- Opening Delimiter -

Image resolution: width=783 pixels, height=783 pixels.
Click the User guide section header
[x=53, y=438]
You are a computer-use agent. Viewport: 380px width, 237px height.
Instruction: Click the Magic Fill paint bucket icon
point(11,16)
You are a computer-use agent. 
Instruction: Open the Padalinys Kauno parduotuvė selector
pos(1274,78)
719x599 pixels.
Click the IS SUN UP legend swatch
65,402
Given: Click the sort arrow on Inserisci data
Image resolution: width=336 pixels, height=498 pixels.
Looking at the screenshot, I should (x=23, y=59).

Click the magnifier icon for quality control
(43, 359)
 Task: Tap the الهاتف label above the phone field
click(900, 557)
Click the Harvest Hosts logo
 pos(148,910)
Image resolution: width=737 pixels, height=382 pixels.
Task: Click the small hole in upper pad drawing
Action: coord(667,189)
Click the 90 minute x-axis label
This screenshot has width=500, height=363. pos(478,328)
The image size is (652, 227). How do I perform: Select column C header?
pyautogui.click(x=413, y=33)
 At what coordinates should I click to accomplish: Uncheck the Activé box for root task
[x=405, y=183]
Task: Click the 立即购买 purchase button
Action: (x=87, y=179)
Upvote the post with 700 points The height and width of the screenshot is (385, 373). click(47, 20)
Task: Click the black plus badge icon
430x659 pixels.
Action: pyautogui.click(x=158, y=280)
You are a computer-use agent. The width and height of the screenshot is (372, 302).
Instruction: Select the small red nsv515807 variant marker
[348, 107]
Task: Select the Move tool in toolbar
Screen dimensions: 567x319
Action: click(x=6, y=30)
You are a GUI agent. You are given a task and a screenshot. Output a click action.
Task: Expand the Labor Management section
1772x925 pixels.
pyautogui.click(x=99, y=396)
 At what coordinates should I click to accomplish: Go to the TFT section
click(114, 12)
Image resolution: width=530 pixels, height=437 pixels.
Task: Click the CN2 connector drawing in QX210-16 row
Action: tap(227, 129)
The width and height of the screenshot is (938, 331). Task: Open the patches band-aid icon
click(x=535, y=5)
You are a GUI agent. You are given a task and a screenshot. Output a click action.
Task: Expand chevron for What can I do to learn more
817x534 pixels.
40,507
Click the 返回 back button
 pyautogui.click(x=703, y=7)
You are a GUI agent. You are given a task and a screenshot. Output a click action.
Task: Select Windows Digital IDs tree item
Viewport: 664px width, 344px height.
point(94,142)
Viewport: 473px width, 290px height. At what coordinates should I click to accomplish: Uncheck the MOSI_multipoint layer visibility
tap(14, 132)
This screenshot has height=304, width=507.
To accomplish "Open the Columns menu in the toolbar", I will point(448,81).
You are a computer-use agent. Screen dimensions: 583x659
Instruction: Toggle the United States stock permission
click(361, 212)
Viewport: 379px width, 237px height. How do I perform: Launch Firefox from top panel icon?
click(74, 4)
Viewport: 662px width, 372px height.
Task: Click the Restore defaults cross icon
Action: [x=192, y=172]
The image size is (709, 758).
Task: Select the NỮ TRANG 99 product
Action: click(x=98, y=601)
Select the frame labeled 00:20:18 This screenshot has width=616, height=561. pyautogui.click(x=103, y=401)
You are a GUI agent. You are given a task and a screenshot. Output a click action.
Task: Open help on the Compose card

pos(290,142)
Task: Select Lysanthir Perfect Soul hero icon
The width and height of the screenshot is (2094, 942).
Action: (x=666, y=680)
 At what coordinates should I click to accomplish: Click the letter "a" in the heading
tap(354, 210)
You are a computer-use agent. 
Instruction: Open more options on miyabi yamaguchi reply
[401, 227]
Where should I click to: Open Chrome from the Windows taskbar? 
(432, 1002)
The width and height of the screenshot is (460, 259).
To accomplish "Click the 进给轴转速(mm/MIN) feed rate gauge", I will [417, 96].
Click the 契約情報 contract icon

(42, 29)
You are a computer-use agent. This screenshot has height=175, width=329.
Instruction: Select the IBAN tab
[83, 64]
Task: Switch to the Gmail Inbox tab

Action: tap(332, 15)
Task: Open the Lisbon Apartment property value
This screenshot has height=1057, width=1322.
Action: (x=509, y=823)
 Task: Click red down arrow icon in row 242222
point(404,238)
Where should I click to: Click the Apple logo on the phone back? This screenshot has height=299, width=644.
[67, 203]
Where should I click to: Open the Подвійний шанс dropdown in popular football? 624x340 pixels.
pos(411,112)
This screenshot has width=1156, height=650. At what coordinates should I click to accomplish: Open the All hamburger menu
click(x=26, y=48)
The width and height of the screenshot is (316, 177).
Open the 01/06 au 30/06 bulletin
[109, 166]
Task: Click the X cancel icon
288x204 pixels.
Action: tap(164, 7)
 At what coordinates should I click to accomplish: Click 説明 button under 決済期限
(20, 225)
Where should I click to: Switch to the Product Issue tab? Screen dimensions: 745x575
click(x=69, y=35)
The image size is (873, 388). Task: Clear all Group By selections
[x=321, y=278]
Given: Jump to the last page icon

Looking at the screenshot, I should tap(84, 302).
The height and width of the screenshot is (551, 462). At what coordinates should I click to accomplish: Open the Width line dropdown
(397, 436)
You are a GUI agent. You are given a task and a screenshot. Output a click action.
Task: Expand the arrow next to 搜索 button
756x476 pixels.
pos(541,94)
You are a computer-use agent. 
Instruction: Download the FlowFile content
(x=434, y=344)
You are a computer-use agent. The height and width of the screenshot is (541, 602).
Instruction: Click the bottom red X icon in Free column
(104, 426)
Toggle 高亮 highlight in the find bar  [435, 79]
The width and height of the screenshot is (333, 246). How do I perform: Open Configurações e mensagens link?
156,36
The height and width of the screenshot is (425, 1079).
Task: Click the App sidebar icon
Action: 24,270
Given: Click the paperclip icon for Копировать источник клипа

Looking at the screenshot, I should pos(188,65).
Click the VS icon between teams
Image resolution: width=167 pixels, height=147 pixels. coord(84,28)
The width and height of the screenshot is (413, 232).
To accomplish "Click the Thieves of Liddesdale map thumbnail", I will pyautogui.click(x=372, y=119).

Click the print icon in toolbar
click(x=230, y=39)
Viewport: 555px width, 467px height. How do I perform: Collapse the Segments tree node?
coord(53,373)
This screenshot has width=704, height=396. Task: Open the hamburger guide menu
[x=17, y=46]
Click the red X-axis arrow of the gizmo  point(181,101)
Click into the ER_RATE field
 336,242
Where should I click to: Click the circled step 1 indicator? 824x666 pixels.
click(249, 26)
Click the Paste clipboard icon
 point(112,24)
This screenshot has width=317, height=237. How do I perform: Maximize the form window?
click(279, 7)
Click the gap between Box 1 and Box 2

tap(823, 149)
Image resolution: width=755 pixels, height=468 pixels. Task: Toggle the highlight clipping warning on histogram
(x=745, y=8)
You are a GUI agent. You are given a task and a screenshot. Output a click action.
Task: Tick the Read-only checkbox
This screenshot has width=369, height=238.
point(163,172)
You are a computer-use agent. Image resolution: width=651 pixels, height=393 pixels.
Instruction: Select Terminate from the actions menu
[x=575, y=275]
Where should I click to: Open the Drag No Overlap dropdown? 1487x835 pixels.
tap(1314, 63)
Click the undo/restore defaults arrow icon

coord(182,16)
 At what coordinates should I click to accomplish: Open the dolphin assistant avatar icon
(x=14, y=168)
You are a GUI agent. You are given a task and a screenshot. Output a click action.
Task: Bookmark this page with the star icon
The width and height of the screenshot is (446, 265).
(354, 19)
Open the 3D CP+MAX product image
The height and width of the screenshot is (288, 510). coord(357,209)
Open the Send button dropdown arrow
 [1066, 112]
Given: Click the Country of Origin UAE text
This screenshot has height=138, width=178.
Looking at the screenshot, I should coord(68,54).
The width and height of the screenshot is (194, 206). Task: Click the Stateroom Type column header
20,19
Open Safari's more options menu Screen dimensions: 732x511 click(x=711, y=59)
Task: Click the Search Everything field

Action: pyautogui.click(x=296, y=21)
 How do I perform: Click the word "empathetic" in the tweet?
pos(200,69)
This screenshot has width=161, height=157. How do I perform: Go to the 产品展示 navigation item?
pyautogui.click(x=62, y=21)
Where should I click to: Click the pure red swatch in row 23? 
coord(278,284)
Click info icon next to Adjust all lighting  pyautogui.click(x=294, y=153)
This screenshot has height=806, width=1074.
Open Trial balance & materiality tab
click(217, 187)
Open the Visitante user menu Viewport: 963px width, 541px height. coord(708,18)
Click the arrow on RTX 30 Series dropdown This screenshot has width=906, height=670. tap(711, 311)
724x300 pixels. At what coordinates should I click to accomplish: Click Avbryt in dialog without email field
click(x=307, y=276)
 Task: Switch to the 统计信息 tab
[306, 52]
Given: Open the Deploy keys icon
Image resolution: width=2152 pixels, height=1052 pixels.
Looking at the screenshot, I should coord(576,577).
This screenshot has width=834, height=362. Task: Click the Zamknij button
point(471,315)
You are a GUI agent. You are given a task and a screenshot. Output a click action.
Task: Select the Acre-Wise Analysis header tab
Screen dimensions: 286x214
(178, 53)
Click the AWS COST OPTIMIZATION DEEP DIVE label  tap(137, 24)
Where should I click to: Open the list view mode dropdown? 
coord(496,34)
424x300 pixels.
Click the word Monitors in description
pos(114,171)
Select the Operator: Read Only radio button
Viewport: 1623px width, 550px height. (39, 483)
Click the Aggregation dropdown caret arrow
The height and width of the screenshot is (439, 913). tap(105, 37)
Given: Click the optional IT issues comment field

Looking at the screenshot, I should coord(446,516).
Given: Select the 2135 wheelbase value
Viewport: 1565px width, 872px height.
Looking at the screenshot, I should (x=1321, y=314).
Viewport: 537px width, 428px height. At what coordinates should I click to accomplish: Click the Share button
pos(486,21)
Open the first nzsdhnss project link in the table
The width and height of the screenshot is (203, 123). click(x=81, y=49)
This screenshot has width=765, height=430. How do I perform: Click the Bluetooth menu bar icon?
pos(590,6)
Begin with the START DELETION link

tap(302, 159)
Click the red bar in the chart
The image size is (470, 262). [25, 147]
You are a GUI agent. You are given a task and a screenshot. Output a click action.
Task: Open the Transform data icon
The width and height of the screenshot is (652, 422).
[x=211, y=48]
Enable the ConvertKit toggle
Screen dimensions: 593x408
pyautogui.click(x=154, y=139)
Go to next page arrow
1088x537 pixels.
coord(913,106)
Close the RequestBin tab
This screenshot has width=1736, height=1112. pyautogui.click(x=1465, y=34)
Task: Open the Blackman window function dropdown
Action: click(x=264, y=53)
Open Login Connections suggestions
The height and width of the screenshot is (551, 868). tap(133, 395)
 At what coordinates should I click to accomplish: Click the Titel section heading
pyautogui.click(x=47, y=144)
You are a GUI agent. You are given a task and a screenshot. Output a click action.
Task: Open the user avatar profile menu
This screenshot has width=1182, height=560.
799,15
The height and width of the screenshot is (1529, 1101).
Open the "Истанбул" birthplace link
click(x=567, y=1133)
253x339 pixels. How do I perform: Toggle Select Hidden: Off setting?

- Closing Delimiter -

### Required action
Every line above that holds the word "Expand" is to be found and copied.

### Solution to the exercise
Task: Expand the Labor Management section
Task: Expand chevron for What can I do to learn more
Task: Expand the arrow next to 搜索 button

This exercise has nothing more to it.